Oil Drops to $67 on Waning Consumer Confidence
After a nine-day rally, crude oil dropped more than a dollar in trading on the New York Mercantile Exchange Tuesday to settle just above $67 a barrel on weakening US consumer confidence.
In trading Tuesday, the price per barrel of crude oil fell $1.15 from yesterday's close to settle at $67.23 a barrel. After a nine-day rally, today's drop represents nearly a 2% decrease.
While supply and demand fundamentals have been overlooked on the market, positive economic news has been spurring the recent crude oil rally that brought prices back up from the mid-$50s. Investors have been buying oil on the hopes that the global economic situation is on the mend. However, negative news surfacing today about US consumer confidence deflated the recent optimism.
In the news today, the index on US consumer confidence fell to 46.6 in July, exceeding analysts' expectations. The consumer confidence number for June was 49.3.
"The falling equity prices really took a lot of the wind out of the sails of the rally, but we have rallied nine out of the last 10 days, and the market has been overdue for some profit taking," said Gene McGillian, analyst with Tradition Energy in Stamford, Connecticut. "I think that today's S&P sell-off with the consumer confidence numbers that came out prompted that."
The analyst points to investors' expectations about an economic recovery as the reason why the price of oil has been so volatile lately.
"The real thing is the same battle that's being waged in the oil markets since basically the spring -- about how the current outlook is for energy versus what we expect to see happen in six to 12 months continues to be fought," McGillian explained. "That's why we keep swinging around $12 to $15 every six to seven weeks."
Trading on Optimism
Positive news about the economy encourages investments in the crude oil market because investors believe that with this improved economic situation comes an increased demand for oil.
"Some of the things that we saw happening early in the spring about how things were supposed to recover so quickly, I thought was really premature, but the market still managed to go up from basically $50 up to $73," said McGillian. "This rally seems to have washed $4 below that area, and that might be a sign that some of the people that were looking forward to a recovery don't want to get caught again with this."
While the price of oil has made two stabs at cresting above $75, there are some contributing factors that must be present to convert investors' optimism into an economic recovery reality.

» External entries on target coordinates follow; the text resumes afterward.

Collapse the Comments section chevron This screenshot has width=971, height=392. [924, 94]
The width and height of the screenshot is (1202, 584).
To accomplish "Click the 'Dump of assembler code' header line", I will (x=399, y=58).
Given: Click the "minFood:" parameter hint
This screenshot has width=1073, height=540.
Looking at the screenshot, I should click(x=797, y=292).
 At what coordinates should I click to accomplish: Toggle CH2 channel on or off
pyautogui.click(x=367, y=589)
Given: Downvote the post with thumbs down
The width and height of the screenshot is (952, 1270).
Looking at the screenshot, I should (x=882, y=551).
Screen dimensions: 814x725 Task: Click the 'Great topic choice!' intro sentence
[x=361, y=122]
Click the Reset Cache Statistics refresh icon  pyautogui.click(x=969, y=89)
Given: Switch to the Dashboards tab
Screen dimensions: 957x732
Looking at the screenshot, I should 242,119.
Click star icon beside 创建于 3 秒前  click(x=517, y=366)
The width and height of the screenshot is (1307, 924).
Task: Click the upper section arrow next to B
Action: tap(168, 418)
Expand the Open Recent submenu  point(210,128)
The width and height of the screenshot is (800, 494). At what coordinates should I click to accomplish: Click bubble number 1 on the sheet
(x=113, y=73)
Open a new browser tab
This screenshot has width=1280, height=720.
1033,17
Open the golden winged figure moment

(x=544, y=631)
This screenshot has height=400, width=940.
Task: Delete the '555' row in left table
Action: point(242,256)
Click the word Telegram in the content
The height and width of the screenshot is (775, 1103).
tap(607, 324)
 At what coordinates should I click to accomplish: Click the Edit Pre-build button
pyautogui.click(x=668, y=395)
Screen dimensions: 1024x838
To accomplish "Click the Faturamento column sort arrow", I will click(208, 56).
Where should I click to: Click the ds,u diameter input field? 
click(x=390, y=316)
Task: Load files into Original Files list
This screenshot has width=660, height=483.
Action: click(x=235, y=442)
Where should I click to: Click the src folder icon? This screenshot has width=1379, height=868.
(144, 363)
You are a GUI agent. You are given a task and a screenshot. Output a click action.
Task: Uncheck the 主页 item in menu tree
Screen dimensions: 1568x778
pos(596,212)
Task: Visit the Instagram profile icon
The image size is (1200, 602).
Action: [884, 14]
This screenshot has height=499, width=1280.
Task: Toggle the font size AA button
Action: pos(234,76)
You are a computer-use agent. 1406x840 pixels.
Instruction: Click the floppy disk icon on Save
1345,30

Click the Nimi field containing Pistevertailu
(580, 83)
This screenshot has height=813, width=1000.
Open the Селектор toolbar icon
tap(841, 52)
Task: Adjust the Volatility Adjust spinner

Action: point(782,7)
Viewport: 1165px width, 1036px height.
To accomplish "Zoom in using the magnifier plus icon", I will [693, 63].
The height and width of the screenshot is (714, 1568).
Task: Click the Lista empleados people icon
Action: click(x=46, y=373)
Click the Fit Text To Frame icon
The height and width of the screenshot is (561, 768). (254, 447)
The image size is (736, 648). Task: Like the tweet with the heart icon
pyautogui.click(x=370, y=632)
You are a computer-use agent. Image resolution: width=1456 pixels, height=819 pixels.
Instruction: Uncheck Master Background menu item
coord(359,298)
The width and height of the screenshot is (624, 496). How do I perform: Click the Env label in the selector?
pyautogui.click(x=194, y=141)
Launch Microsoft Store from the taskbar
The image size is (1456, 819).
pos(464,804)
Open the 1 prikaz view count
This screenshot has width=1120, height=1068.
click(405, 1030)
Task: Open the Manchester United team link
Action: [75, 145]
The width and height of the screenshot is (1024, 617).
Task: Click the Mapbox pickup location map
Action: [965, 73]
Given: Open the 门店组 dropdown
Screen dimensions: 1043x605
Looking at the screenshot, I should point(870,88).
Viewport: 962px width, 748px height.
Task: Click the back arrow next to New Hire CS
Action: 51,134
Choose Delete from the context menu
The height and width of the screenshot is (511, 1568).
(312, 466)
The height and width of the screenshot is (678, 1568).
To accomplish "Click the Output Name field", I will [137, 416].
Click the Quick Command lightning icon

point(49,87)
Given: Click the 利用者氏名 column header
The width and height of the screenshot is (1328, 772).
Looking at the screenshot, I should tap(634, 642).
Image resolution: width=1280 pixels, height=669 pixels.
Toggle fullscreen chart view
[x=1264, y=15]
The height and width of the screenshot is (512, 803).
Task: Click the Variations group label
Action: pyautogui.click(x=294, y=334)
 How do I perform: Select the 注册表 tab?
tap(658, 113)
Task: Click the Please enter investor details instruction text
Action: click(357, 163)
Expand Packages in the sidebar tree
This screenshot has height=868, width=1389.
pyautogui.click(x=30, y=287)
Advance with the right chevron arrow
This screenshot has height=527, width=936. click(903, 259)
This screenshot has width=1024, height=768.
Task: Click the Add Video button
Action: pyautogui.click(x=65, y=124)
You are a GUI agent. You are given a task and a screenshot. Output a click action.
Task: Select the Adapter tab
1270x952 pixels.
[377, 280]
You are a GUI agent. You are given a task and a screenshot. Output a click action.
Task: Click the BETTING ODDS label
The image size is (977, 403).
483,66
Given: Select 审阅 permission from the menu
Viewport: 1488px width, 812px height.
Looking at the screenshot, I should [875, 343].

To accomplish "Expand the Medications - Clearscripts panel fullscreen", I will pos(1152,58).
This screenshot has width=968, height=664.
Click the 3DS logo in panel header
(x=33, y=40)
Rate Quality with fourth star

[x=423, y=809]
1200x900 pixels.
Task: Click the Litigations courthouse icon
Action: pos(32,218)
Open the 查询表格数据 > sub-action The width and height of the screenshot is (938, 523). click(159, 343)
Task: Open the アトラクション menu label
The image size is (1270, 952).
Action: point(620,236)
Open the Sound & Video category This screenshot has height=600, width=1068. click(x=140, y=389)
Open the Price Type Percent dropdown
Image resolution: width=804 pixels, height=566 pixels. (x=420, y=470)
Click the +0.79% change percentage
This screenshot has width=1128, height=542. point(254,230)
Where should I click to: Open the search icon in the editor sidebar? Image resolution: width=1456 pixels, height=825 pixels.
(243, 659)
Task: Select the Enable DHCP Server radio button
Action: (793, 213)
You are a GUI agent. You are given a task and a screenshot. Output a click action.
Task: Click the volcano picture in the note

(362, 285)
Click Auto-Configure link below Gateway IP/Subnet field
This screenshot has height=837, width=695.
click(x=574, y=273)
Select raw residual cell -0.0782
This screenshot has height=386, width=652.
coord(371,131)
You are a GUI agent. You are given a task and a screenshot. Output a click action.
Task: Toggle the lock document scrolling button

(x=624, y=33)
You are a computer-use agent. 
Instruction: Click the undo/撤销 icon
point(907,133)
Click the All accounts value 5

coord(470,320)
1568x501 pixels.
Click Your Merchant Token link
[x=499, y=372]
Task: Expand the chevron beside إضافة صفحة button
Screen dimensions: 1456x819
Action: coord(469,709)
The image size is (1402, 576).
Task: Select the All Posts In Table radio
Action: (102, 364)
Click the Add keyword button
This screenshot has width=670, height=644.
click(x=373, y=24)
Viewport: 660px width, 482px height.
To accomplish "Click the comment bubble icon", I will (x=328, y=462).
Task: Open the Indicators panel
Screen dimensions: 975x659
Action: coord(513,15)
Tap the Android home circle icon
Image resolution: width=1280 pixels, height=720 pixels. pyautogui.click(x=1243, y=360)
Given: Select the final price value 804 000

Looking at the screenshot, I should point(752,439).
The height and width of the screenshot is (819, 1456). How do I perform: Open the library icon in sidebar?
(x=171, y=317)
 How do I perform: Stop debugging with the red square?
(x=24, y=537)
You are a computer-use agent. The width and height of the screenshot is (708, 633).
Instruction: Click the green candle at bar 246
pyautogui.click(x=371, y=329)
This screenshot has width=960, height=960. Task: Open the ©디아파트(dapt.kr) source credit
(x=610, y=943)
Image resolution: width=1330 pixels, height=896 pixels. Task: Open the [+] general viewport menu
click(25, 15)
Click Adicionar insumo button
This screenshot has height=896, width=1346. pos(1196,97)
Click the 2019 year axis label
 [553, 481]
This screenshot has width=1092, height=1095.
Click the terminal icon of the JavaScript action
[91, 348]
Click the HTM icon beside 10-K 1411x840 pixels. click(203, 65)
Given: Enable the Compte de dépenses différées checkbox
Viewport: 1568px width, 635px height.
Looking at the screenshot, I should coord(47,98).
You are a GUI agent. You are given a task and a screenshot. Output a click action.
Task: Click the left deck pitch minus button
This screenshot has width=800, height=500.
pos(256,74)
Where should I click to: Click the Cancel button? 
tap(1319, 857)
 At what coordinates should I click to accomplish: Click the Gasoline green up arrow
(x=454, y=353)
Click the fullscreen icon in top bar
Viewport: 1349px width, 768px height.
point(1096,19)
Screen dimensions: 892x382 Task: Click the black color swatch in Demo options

"The real thing is that everything is pretty highly correlated, and we have to keep watching the broader financial markets because of some factors that can really push oil prices along," he added. "Primarily, if you start to see Asian demand start to pick up, that’s good to support the oil prices here; and if you start to see signs that the European economies and the United States economy start to pick up, that will definitely help."
Natural Gas Dips Again
The price of natural gas fell again today, continuing a losing streak that has prevented the energy commodity from reaching above $4. Natural gas on the NYMEX Tuesday settled at $3.535, which was a drop of nearly 7 cents.
With the NYMEX option expiration nearing, the price of natural gas is being watched carefully to determine is the bottom of the market has been reached.
"Natural gas, of course, has really been range-bound this month between the year's lows or a little bit above it and then it got up to where we came in at the beginning of July," explained McGillian. "It's really been whippy in there, and that's why people have been watching if we can get an expiration settle that's above $3.50. Then that's a sign that maybe the risk reward is really slight enough that the sell-off for this year is pretty much done, as we head into the second half of the year."